— start —
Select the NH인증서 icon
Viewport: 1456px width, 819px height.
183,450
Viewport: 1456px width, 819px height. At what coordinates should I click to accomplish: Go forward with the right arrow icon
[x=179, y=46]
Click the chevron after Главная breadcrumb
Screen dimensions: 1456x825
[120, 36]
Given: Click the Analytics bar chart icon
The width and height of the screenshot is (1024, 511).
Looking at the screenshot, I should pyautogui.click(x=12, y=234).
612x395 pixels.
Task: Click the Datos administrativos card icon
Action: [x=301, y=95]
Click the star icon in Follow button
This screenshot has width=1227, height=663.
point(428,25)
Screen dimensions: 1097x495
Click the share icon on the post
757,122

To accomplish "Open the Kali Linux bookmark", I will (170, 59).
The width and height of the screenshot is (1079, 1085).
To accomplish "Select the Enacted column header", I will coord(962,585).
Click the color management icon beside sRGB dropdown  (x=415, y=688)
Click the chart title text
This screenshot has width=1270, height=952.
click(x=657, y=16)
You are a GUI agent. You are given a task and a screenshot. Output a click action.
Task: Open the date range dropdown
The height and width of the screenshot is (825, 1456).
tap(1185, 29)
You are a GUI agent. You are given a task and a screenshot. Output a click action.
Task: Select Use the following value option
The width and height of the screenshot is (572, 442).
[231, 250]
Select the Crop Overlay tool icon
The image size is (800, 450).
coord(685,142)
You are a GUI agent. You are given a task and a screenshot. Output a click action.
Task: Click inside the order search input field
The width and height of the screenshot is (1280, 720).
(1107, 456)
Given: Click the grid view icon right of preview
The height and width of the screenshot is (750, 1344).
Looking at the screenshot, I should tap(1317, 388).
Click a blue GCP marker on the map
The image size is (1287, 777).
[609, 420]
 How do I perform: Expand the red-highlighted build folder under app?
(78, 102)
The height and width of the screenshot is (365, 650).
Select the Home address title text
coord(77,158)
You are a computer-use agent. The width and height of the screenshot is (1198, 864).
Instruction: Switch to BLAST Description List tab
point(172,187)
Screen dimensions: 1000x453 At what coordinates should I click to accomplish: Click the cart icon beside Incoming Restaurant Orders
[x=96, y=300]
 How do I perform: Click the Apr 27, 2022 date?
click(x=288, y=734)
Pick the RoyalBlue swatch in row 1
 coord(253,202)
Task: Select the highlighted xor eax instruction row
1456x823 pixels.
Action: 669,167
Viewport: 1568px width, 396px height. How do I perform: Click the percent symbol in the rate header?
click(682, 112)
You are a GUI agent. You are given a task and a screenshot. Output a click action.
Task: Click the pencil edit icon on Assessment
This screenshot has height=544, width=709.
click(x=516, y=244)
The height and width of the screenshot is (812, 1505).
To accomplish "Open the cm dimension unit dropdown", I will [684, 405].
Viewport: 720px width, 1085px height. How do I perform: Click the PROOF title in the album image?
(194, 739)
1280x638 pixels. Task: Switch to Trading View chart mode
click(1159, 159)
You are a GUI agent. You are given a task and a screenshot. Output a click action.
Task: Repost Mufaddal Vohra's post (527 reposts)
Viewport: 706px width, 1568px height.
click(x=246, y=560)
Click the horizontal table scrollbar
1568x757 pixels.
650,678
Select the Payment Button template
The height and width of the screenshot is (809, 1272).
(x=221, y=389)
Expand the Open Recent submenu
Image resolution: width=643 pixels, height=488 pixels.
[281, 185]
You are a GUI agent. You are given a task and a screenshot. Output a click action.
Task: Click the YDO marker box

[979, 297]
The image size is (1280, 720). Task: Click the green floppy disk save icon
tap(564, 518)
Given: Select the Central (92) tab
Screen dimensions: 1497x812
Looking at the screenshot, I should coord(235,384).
— end —
* Directions
Please rewrite all of the lines above, replacing "GUI agent" with "screen agent" wherever it occurs and leaving everything else unchanged.

* Complete response
Select the NH인증서 icon
Viewport: 1456px width, 819px height.
183,450
Viewport: 1456px width, 819px height. At what coordinates should I click to accomplish: Go forward with the right arrow icon
[x=179, y=46]
Click the chevron after Главная breadcrumb
Screen dimensions: 1456x825
[120, 36]
Given: Click the Analytics bar chart icon
The width and height of the screenshot is (1024, 511).
Looking at the screenshot, I should pyautogui.click(x=12, y=234).
612x395 pixels.
Task: Click the Datos administrativos card icon
Action: [x=301, y=95]
Click the star icon in Follow button
This screenshot has width=1227, height=663.
point(428,25)
Screen dimensions: 1097x495
Click the share icon on the post
757,122

To accomplish "Open the Kali Linux bookmark", I will (170, 59).
The width and height of the screenshot is (1079, 1085).
To accomplish "Select the Enacted column header", I will coord(962,585).
Click the color management icon beside sRGB dropdown  (x=415, y=688)
Click the chart title text
This screenshot has width=1270, height=952.
click(x=657, y=16)
You are a screen agent. You are given a task and a screenshot. Output a click action.
Task: Open the date range dropdown
The height and width of the screenshot is (825, 1456).
tap(1185, 29)
You are a screen agent. You are given a task and a screenshot. Output a click action.
Task: Select Use the following value option
The width and height of the screenshot is (572, 442).
[231, 250]
Select the Crop Overlay tool icon
The image size is (800, 450).
coord(685,142)
You are a screen agent. You are given a task and a screenshot. Output a click action.
Task: Click inside the order search input field
The width and height of the screenshot is (1280, 720).
(1107, 456)
Given: Click the grid view icon right of preview
The height and width of the screenshot is (750, 1344).
Looking at the screenshot, I should tap(1317, 388).
Click a blue GCP marker on the map
The image size is (1287, 777).
[609, 420]
 How do I perform: Expand the red-highlighted build folder under app?
(78, 102)
The height and width of the screenshot is (365, 650).
Select the Home address title text
coord(77,158)
You are a computer-use agent. The width and height of the screenshot is (1198, 864).
Instruction: Switch to BLAST Description List tab
point(172,187)
Screen dimensions: 1000x453 At what coordinates should I click to accomplish: Click the cart icon beside Incoming Restaurant Orders
[x=96, y=300]
 How do I perform: Click the Apr 27, 2022 date?
click(x=288, y=734)
Pick the RoyalBlue swatch in row 1
 coord(253,202)
Task: Select the highlighted xor eax instruction row
1456x823 pixels.
Action: 669,167
Viewport: 1568px width, 396px height. How do I perform: Click the percent symbol in the rate header?
click(682, 112)
You are a screen agent. You are given a task and a screenshot. Output a click action.
Task: Click the pencil edit icon on Assessment
This screenshot has height=544, width=709.
click(x=516, y=244)
The height and width of the screenshot is (812, 1505).
To accomplish "Open the cm dimension unit dropdown", I will [684, 405].
Viewport: 720px width, 1085px height. How do I perform: Click the PROOF title in the album image?
(194, 739)
1280x638 pixels. Task: Switch to Trading View chart mode
click(1159, 159)
You are a screen agent. You are given a task and a screenshot. Output a click action.
Task: Repost Mufaddal Vohra's post (527 reposts)
Viewport: 706px width, 1568px height.
click(x=246, y=560)
Click the horizontal table scrollbar
1568x757 pixels.
650,678
Select the Payment Button template
The height and width of the screenshot is (809, 1272).
(x=221, y=389)
Expand the Open Recent submenu
Image resolution: width=643 pixels, height=488 pixels.
[281, 185]
You are a screen agent. You are given a task and a screenshot. Output a click action.
Task: Click the YDO marker box

[979, 297]
The image size is (1280, 720). Task: Click the green floppy disk save icon
tap(564, 518)
Given: Select the Central (92) tab
Screen dimensions: 1497x812
Looking at the screenshot, I should coord(235,384).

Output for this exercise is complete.